Wat is voortgezet onderwijs?
Na de basisschool komt het voortgezet onderwijs (VO). Zie het als een brug naar een vervolgopleiding: het middelbaar beroepsonderwijs (mbo) of het hoger onderwijs (hbo of universiteit). Meestal stappen leerlingen rond hun twaalfde over naar het VO.
De verschillende niveaus
Binnen het voortgezet onderwijs vind je uiteenlopende niveaus, die aansluiten bij de talenten en wensen van leerlingen. De bekendste zijn: het voorbereidend middelbaar beroepsonderwijs (vmbo), het hoger algemeen voortgezet onderwijs (havo) en het voorbereidend wetenschappelijk onderwijs (vwo). In het vmbo kun je nog kiezen uit verschillende leerwegen, bijvoorbeeld gericht op techniek of zorg.

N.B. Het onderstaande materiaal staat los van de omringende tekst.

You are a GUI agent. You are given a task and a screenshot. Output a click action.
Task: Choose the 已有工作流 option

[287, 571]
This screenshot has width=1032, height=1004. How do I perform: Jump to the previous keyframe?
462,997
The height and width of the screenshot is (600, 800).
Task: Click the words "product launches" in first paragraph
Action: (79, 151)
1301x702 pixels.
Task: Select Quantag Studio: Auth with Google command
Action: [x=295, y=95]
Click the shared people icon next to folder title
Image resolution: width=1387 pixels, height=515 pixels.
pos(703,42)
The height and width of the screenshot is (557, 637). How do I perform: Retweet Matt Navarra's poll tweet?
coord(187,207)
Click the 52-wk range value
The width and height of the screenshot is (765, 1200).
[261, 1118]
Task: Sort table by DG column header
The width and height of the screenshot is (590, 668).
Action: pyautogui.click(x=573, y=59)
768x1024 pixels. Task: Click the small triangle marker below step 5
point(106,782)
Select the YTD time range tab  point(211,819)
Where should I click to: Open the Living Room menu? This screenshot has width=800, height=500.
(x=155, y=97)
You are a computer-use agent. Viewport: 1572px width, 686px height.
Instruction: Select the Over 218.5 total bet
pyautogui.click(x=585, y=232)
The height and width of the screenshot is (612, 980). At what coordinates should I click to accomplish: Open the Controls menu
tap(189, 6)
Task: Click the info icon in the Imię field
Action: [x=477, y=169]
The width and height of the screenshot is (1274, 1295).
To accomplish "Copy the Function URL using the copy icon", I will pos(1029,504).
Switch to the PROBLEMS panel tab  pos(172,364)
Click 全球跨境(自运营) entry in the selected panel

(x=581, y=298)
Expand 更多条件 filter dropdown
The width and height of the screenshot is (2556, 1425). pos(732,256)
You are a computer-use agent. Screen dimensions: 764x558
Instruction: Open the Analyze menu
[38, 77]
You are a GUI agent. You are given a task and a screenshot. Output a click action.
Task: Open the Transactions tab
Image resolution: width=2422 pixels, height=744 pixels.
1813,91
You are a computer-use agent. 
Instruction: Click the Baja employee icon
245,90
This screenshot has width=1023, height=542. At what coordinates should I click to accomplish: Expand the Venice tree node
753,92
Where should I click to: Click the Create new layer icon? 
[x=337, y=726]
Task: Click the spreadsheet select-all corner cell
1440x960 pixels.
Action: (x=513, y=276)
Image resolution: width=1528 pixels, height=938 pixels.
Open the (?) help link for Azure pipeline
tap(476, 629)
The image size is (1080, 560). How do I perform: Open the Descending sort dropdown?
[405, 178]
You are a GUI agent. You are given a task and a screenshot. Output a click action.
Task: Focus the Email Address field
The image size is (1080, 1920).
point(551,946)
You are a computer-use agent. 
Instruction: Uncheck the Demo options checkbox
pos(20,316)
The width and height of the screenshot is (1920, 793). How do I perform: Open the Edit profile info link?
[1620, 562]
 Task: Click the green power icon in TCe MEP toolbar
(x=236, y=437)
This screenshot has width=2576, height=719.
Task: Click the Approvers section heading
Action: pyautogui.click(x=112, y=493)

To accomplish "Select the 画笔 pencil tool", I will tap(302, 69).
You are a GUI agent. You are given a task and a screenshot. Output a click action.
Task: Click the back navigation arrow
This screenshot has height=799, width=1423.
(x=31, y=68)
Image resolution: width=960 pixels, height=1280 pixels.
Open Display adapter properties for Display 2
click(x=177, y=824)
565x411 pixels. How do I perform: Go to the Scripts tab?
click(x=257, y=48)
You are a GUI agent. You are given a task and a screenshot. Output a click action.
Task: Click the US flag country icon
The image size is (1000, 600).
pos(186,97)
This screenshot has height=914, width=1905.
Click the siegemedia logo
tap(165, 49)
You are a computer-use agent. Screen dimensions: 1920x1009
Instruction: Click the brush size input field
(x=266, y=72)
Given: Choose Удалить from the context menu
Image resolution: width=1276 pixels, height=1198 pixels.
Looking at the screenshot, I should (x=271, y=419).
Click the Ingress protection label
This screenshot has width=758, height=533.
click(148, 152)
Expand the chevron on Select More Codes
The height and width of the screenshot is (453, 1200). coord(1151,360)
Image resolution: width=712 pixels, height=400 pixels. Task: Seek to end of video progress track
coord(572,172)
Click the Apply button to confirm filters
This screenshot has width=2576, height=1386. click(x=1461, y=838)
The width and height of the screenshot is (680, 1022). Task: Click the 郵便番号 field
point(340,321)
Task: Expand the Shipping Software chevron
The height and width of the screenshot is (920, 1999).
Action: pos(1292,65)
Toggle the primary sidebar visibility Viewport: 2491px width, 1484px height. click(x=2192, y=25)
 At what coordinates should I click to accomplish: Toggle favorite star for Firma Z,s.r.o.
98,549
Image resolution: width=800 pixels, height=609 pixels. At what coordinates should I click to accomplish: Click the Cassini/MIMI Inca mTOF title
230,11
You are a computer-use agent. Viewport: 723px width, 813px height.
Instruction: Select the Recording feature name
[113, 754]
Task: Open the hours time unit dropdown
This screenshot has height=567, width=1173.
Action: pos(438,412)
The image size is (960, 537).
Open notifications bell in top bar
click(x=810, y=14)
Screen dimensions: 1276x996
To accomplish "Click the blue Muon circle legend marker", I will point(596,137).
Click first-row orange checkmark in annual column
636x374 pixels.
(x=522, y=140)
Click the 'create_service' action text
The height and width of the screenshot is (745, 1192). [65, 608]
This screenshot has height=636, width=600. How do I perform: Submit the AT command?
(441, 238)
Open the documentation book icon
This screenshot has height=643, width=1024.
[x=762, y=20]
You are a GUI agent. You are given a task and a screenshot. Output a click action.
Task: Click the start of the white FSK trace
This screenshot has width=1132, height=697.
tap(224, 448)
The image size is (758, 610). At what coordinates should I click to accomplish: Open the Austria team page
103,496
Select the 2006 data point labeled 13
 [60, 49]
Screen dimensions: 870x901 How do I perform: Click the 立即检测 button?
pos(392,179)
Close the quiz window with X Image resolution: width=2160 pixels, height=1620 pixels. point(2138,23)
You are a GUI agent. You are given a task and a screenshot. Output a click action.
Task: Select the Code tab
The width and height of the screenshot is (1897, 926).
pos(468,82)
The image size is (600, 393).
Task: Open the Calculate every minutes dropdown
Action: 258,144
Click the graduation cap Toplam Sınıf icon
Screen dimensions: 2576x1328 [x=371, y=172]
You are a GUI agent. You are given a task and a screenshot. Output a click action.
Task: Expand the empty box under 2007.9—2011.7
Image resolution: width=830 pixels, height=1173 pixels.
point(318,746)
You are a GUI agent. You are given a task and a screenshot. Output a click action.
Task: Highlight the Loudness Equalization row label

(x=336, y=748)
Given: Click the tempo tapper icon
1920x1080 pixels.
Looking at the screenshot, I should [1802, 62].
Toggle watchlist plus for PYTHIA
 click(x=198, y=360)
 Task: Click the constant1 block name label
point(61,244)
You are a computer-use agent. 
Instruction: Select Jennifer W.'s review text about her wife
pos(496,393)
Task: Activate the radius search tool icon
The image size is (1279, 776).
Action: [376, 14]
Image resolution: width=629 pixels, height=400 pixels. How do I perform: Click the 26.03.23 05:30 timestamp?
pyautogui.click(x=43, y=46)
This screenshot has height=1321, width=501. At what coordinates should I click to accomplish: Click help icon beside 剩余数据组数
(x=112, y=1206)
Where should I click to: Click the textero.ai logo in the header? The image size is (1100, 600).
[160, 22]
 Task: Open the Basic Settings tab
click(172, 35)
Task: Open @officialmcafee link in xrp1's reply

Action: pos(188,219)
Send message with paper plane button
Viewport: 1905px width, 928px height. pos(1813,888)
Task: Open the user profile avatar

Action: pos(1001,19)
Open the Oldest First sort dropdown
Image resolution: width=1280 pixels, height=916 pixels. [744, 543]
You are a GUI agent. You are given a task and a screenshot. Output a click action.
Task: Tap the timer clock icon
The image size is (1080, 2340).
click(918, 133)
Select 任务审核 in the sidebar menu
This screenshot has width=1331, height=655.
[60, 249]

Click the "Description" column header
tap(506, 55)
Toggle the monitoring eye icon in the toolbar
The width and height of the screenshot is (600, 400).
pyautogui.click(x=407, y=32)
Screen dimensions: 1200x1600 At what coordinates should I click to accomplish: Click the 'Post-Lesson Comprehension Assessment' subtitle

De Tweede Fase: profielkeuze in havo en vwo
Aan het einde van de havo en het vwo, in de zogeheten 'Tweede Fase', kiezen leerlingen een profiel. Denk aan Cultuur & Maatschappij, maar ook aan Natuur & Techniek. Binnen die profielen volg je zowel vakken die verplicht zijn, als keuzevakken. Zo bereid je je alvast voor op een bepaalde studierichting na de middelbare school.
Tot slot
Het voortgezet onderwijs is een belangrijke periode. Hier wordt een fundament gelegd voor de toekomst, voor een vervolgstudie en uiteindelijk een beroep. De diversiteit aan niveaus en leerwegen zorgt ervoor dat er voor ieder talent wel een passende route is.